▶ _ACTIVITIES_
1: In the forum thread below about transferring from IU, how long until transfer applications are due for fall semester next year?
2: Sentence by sentence, list each statement the final post of the forum thread below (starting "The grass is always greener") makes to the student.

▶ _EXCERPT_
==========

It also might give you ideas about how to hack IU to fit better. Or, support your gut feelings.

Ask your dad to read it too.

@intparent I have been getting busy, especially with my schoolwork. I have not found any clubs that truly interest me as of yet but I found clubs that I would honestly join at the transfer college. I also have found opportunities at the second college that I want to do but that are not offered here. I understand that I will go through many transitions in my life and they all will be difficult during the transition period. But, I am not well-balanced here despite my efforts in stopping to contemplate my discomfort and malaise here.
@dyiu13 I started reading it and found myself understanding why IU doesn’t fit me as well as I thought it would. It supported my gut feelings of getting out even more. The thing is, I hope my family understands.

The grass is always greener. You picked it, and have given no really good reason to transfer. You are contemplating your navel and your own unhappiness. Transfer apps aren’t even due for six months for fall semester next year. Completely put the whole idea aside until after winter break. Most students who do end up finding their niche and staying. It is harder to make friends as a transfer student, not easier.

==========

▶ _MATERIAL PROVIDED_

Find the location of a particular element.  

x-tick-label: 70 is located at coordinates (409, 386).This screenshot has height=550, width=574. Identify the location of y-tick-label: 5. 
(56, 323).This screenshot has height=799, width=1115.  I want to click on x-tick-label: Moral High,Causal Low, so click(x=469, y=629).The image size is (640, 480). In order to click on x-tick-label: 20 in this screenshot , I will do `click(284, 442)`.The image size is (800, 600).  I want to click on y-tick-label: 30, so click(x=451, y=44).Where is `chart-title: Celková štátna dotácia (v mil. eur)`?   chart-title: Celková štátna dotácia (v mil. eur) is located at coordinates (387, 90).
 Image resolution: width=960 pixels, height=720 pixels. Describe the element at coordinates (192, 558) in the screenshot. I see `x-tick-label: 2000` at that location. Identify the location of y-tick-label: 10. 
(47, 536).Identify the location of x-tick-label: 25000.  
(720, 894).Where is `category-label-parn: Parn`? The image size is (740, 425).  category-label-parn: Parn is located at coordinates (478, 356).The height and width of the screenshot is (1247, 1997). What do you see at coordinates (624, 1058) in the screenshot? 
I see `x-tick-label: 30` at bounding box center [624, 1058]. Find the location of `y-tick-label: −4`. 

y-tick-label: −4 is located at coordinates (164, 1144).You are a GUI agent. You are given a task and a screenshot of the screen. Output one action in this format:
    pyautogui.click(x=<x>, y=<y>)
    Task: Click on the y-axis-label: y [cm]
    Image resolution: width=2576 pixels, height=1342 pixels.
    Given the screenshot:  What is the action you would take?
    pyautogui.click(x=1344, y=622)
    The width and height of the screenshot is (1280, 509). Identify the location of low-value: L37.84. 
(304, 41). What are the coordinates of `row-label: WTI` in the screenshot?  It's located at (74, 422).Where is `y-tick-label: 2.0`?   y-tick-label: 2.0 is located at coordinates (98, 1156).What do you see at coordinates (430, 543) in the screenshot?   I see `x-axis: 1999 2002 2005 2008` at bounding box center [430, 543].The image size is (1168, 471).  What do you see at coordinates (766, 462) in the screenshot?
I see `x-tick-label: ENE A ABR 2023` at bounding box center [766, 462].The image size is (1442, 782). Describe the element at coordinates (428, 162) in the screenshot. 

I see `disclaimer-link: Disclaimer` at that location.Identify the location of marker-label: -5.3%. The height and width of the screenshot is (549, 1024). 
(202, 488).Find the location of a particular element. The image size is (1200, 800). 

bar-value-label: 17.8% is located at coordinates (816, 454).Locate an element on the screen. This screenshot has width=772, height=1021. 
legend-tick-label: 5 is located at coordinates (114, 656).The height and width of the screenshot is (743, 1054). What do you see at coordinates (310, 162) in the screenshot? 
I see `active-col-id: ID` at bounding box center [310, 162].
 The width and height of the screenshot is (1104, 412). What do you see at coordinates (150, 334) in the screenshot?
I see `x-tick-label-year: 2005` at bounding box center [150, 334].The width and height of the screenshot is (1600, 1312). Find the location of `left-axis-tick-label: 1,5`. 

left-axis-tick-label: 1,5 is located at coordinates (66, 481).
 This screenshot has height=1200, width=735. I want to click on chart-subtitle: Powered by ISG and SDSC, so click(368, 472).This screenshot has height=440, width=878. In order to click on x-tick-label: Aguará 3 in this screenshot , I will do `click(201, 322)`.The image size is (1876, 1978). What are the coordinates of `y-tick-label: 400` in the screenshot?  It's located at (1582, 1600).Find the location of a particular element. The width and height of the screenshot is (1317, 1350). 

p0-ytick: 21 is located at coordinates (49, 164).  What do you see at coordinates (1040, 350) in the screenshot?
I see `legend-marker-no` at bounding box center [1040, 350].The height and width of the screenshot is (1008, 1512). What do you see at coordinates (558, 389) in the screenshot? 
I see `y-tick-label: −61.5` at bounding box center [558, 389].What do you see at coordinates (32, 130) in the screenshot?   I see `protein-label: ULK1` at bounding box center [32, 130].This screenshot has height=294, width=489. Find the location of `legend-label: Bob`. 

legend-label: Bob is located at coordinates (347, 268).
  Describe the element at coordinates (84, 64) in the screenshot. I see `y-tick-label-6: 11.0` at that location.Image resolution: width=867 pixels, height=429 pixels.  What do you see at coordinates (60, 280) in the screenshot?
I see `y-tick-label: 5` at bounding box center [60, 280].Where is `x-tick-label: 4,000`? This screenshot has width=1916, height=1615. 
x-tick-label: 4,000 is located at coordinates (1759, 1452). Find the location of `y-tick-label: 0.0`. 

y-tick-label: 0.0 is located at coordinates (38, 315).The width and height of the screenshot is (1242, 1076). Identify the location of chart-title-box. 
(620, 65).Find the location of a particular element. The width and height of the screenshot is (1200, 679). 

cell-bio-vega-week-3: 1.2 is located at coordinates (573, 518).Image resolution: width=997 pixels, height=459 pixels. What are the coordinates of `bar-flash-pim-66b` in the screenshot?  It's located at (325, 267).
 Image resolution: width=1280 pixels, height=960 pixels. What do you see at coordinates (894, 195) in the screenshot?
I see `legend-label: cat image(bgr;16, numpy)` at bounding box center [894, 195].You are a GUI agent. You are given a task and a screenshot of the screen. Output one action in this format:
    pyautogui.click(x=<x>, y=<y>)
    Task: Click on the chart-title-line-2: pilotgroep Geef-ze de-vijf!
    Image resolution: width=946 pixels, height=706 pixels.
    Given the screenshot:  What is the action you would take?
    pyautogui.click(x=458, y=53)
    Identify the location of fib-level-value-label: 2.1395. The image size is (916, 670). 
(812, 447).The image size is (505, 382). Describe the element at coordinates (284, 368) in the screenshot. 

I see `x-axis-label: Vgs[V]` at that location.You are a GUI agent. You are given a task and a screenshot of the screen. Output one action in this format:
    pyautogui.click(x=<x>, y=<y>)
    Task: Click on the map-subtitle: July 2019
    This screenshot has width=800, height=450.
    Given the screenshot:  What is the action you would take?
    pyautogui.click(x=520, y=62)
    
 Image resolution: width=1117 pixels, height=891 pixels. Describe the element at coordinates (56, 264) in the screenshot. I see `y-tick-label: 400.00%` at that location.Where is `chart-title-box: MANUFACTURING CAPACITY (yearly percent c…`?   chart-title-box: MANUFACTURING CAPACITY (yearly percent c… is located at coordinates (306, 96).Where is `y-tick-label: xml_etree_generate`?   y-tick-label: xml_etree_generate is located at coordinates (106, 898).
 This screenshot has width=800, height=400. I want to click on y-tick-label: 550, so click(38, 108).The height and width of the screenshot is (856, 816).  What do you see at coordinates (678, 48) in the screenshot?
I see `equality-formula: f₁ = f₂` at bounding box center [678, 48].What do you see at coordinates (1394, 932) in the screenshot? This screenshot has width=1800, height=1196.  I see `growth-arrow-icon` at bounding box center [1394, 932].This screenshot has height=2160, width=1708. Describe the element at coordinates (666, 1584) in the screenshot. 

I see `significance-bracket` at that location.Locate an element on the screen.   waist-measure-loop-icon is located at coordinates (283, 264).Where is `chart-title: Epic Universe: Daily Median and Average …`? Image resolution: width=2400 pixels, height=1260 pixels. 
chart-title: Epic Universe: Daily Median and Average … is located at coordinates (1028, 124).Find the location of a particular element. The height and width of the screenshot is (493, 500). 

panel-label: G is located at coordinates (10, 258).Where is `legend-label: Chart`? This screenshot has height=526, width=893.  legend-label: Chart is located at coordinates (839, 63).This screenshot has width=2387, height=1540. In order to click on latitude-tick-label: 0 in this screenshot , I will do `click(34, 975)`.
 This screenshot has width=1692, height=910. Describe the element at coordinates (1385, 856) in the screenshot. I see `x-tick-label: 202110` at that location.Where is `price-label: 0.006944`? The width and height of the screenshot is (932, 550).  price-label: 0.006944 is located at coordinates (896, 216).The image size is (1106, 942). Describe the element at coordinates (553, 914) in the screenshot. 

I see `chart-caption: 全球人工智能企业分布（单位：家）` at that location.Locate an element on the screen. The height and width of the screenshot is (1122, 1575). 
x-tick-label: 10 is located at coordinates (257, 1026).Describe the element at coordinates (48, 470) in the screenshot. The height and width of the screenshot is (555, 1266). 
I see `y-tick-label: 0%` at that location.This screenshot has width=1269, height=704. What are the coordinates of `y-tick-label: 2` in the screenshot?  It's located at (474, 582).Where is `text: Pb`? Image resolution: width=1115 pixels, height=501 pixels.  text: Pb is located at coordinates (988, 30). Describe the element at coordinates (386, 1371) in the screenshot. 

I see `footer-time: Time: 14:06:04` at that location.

==========

▶ _ANSWERS TO THE PROBLEMS_
1: Six months.

2:
- The grass is always greener.
- The student picked IU and has given no really good reason to transfer.
- The student is contemplating their navel and their own unhappiness.
- Transfer applications aren't due for six months for fall semester next year.
- The student should put the whole idea aside until after winter break.
- Most students end up finding their niche and staying.
- Making friends is harder as a transfer student, not easier.